# [SOLVED] 4GB of RAM vs 8GB



## The Noodle (Mar 17, 2012)

OK, I built my own rig 3 years ago. I have a decent graphics card, nice Gigabyte MB a 955 Blk Ed. AMD CPU, 2 HDDs and 4GB of gaming RAM. 
Thing is, would I see much if any increase in speed if I bought two new sticks of RAM totaling 8GB? 
I do some gaming still but not nearly as much as before. Im doing a lot of business related things on my PC as of late. Internet, Spreadsheets, some light graphics creation. Adobe Photoshop.

AM I looking at any increase? Or is it just for intense gaming? 
If I invest in a SSD and put Win7 on it would THAT be more effective?


----------



## smuglar (Mar 12, 2012)

*Re: 4GB of RAM vs 8GB*

- Check you motherboard specs. They normally have a limit of the amount pf RAM.
- Compare that with the processor speeds, there would be no need to get large RAM with slow pc.
- Check you available paging size i.e: your VRAM. The more your V-RAM the faster your PC. If its small it will affect the way the PC runs.


----------



## dai (Jul 2, 2004)

*Re: 4GB of RAM vs 8GB*

you will need to be running win64x for more than 4g


----------



## The Noodle (Mar 17, 2012)

*Re: 4GB of RAM vs 8GB*



smuglar said:


> - Check you motherboard specs. They normally have a limit of the amount pf RAM.
> - Compare that with the processor speeds, there would be no need to get large RAM with slow pc.
> - Check you available paging size i.e: your VRAM. The more your V-RAM the faster your PC. If its small it will affect the way the PC runs.


--My MB is capable of 32GB
-- I have a quad core 3.0 AMD so no problems with CPU
-- No idea on how to change my VRAM but the card has 1GB GDDR5
-- I have Windows 7 64bit

OK so will getting another 4GB of memory make a difference!?


----------



## Tyree (May 10, 2009)

*Re: 4GB of RAM vs 8GB*

I seriously doubt you are utilizing the 4GB of RAM you have. Few games or apps can utilize over 3GB.
Mixing RAM brands/specs commonly results in problems. If you just want to have 8GB of RAM, it is best to purchase a matched pair of 2x4GB and remove the old RAM to avoid any problems.


----------



## LMiller7 (Jun 21, 2010)

*Re: 4GB of RAM vs 8GB*

Adding RAM will usually improve performance.

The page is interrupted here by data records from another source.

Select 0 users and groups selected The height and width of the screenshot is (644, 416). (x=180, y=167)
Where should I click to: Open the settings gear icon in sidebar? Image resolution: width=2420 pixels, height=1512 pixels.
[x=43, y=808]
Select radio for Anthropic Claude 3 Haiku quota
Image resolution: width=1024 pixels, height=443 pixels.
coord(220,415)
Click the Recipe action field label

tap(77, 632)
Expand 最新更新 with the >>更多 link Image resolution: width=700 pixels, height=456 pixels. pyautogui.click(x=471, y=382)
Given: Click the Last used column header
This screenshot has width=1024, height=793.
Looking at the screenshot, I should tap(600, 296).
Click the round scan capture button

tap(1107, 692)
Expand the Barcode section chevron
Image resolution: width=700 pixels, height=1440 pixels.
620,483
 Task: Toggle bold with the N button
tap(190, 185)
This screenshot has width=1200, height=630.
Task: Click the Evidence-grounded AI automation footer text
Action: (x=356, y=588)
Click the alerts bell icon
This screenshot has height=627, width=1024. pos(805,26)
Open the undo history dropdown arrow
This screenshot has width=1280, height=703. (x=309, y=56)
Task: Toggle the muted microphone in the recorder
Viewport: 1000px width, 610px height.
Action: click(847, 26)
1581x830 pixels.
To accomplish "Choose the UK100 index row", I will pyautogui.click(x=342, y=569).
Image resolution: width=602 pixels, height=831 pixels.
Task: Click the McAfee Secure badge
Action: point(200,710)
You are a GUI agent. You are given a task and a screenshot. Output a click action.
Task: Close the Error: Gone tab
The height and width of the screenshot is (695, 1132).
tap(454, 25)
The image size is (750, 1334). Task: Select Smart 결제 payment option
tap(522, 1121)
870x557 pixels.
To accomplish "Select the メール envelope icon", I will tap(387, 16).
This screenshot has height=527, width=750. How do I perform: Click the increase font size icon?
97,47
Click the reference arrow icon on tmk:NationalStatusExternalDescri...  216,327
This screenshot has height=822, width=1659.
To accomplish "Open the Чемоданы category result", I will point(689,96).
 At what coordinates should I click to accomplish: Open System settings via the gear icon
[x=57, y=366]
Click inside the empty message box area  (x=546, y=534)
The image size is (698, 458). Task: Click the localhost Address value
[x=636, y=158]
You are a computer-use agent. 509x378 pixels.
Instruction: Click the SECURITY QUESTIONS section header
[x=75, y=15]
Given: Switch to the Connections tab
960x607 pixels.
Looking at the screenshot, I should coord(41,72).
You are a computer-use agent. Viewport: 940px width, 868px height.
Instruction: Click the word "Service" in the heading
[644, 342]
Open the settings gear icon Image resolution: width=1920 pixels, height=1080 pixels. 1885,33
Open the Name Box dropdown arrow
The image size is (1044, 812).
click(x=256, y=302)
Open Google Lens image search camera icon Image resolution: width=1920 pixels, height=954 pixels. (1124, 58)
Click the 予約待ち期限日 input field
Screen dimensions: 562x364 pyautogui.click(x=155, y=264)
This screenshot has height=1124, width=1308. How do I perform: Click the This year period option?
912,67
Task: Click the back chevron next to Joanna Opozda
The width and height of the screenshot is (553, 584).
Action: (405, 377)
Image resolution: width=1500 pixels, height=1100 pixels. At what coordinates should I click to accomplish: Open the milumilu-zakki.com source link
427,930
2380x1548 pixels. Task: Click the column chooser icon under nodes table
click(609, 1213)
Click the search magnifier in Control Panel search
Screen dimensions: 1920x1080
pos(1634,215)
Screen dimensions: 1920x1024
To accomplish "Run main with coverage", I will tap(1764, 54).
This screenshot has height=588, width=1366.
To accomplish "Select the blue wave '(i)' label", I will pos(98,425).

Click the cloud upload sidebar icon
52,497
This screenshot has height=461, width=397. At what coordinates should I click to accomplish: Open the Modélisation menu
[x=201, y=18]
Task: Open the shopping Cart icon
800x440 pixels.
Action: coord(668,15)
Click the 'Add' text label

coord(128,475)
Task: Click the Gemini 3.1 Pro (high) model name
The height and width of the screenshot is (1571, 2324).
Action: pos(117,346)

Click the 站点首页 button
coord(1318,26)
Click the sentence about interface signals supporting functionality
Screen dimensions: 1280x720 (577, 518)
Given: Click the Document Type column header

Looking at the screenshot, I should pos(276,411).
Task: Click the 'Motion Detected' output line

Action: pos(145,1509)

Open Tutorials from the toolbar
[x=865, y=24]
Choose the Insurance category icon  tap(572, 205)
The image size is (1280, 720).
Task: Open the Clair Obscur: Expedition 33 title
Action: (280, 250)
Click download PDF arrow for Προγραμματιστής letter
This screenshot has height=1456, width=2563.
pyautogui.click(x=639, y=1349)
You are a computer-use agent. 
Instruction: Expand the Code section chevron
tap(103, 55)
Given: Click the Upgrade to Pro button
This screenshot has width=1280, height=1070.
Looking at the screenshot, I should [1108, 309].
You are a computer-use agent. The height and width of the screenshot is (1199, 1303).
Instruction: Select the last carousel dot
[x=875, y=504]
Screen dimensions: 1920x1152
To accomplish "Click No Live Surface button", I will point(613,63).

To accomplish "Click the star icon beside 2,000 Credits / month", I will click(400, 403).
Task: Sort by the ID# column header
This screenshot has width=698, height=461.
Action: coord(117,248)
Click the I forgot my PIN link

However, there is always going to be a point of diminishing returns after which there is very little gain. That point is heavily dependent on your workload. With most workloads you will have already reached that point with 4 GB RAM.


----------



## The Noodle (Mar 17, 2012)

*Re: 4GB of RAM vs 8GB*

So essentially youre saying dont bother with the 8GB?


----------



## dai (Jul 2, 2004)

*Re: 4GB of RAM vs 8GB*

correct


----------



## 2tts (Dec 3, 2010)

*Re: 4GB of RAM vs 8GB*

I got 10GB but when gaming only about 25% is used according to resmon


----------